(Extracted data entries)
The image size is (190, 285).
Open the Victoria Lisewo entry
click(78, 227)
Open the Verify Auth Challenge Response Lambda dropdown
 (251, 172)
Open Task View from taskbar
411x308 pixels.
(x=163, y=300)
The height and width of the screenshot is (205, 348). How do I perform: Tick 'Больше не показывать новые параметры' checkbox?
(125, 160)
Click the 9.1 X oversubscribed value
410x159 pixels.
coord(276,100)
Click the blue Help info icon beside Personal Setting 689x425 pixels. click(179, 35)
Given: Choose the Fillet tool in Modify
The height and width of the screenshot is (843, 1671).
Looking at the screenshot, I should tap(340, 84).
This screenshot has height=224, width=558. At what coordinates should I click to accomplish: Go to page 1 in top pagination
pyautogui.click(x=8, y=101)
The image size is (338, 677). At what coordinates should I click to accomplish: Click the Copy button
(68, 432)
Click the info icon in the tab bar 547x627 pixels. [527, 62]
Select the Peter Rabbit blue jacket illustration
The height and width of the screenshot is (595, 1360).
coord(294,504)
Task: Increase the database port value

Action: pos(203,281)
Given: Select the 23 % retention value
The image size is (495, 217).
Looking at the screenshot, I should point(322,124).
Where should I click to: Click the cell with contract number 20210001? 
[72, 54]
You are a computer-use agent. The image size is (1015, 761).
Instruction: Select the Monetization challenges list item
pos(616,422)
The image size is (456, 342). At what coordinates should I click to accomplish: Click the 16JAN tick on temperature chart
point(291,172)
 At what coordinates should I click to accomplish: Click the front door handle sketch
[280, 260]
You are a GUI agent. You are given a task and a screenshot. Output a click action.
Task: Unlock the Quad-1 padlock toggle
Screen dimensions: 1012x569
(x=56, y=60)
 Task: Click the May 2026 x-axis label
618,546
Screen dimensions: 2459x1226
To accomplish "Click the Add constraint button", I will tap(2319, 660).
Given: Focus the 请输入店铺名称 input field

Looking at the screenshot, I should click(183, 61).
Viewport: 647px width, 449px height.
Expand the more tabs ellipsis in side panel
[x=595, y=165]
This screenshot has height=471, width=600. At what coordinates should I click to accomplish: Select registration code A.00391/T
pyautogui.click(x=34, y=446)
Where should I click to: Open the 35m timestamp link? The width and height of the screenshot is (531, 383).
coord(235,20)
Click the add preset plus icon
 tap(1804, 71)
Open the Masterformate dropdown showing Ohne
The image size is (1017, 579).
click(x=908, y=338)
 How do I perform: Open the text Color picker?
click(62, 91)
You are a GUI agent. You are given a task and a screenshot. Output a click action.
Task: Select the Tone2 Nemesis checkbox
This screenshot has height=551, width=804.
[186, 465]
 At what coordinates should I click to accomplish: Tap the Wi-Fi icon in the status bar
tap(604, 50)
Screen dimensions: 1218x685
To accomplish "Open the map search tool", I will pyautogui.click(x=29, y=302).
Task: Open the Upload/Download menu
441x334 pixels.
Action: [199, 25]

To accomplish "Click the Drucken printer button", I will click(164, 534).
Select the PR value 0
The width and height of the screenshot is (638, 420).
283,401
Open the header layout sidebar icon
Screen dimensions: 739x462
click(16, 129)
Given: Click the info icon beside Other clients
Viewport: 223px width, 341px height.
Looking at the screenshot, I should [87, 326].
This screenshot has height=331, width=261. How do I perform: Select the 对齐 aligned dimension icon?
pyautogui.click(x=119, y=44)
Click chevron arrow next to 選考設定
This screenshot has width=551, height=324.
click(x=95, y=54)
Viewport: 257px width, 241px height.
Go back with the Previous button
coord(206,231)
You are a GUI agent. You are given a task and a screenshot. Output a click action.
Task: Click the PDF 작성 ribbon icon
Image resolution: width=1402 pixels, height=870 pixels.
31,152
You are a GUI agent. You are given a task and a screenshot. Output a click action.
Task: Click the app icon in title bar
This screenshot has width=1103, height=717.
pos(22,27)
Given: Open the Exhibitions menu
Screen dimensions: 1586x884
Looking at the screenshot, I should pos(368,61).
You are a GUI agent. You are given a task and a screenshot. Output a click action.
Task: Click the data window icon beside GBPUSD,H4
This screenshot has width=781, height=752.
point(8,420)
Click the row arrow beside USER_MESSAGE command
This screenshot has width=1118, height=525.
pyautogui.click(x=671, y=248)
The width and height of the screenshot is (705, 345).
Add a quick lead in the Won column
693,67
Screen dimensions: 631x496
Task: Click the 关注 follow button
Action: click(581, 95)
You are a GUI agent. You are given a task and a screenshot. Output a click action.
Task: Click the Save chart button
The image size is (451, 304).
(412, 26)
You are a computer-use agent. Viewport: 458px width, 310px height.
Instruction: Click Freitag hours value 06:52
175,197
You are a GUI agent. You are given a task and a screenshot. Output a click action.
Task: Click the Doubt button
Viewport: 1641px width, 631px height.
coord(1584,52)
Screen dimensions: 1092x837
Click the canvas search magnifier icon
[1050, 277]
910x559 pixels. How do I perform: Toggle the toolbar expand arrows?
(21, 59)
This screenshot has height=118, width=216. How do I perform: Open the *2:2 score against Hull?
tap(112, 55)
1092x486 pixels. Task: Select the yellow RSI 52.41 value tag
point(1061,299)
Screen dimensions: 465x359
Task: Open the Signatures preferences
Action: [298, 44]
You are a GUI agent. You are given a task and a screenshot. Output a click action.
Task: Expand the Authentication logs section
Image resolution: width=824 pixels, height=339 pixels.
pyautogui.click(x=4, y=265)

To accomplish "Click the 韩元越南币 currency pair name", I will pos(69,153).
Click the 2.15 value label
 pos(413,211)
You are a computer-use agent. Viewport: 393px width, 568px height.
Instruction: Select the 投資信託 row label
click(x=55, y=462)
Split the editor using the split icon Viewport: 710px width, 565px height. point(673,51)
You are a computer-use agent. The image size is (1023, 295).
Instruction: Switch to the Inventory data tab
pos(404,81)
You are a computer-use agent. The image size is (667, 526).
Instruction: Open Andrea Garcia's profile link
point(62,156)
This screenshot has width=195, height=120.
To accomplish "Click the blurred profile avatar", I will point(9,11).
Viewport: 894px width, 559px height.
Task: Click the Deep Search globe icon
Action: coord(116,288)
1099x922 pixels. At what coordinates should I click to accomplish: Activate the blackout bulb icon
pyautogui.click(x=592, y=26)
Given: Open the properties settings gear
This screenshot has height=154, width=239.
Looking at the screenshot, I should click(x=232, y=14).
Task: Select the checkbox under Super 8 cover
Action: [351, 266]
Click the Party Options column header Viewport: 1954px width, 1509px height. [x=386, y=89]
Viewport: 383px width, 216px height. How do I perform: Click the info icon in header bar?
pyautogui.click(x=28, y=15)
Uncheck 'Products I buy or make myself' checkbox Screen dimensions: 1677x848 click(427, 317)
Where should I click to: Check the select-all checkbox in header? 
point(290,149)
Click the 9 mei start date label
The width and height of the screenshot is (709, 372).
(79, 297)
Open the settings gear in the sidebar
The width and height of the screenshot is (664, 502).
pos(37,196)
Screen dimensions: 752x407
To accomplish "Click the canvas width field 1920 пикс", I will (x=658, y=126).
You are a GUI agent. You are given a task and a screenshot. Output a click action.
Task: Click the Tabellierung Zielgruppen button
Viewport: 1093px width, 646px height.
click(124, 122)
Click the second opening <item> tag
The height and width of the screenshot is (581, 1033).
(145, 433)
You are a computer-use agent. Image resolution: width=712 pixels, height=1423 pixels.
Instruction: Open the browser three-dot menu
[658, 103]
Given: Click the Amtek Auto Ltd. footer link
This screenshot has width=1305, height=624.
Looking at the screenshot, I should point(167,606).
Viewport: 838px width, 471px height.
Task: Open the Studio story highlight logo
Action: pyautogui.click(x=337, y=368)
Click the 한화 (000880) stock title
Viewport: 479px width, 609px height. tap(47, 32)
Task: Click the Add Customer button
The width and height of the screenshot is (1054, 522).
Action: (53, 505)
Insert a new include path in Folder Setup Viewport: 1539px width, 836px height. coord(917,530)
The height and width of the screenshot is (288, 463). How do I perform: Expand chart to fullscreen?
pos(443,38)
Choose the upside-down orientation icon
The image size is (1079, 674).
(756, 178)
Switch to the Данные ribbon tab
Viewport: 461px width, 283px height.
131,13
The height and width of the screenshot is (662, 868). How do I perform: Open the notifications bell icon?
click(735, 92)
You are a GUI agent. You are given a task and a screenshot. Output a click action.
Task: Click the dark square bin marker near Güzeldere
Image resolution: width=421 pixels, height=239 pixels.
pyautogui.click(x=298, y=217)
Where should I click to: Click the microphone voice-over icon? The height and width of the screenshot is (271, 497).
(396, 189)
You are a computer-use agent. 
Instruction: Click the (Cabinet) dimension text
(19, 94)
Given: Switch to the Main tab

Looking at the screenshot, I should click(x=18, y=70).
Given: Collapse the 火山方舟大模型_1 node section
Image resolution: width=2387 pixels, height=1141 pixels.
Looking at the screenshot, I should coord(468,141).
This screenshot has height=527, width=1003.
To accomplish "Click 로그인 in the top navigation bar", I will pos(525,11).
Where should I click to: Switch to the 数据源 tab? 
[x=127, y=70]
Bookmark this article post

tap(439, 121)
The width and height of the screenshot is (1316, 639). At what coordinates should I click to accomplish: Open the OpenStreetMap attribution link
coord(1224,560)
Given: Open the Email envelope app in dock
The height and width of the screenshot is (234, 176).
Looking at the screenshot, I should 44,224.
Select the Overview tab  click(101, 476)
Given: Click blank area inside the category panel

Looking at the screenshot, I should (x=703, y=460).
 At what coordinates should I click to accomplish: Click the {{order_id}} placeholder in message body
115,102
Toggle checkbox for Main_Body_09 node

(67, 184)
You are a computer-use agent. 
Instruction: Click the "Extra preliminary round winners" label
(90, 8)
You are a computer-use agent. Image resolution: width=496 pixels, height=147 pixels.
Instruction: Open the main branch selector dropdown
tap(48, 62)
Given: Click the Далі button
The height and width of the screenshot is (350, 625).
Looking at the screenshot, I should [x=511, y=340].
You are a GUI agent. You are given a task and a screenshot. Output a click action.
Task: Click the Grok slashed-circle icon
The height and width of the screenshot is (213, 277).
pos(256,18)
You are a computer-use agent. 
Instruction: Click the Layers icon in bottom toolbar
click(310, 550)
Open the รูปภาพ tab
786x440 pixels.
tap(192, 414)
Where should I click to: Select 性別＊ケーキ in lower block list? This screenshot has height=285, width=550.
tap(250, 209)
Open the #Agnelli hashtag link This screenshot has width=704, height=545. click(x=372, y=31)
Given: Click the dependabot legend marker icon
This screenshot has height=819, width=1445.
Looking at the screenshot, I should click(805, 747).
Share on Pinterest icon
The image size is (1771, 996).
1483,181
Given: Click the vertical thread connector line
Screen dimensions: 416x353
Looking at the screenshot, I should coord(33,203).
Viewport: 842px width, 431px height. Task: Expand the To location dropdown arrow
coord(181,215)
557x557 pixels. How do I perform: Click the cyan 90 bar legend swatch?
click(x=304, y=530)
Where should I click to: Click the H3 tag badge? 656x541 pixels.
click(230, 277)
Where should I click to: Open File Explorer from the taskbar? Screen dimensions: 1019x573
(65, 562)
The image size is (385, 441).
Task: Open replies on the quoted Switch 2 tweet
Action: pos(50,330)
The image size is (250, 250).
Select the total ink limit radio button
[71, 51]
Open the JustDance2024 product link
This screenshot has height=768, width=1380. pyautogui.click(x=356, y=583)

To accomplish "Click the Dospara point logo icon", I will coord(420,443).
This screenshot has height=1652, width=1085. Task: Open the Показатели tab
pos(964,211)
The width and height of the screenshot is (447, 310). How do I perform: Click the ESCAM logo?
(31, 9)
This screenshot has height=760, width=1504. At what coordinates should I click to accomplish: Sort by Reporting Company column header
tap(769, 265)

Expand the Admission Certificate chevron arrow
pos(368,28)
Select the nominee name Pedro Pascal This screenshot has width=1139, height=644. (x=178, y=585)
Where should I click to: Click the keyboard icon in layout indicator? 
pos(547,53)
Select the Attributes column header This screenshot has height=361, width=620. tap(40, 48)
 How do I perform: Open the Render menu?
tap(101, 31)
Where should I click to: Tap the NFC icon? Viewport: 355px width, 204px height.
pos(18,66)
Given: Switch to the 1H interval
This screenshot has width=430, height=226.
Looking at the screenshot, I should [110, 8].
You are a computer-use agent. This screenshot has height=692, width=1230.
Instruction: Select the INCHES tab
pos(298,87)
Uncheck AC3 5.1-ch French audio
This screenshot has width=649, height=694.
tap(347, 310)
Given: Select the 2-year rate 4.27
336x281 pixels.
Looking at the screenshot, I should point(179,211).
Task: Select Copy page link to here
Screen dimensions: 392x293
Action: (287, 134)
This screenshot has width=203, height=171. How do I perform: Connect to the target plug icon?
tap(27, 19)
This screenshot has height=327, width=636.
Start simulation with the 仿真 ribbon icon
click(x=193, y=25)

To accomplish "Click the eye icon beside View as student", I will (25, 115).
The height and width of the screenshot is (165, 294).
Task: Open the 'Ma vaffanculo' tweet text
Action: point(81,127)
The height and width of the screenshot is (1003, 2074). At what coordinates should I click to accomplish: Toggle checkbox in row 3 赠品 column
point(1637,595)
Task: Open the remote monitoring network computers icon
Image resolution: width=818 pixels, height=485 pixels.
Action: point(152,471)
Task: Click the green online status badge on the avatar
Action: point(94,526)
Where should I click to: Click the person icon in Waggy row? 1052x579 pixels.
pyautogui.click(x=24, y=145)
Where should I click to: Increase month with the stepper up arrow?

● **Given request**: From the records above, pull out each line containing the word "chart" and list those lines unchanged.

● **Answer to this problem**:
The image size is (456, 342). At what coordinates should I click to accomplish: Click the 16JAN tick on temperature chart
Task: Click the Save chart button
The height and width of the screenshot is (288, 463). How do I perform: Expand chart to fullscreen?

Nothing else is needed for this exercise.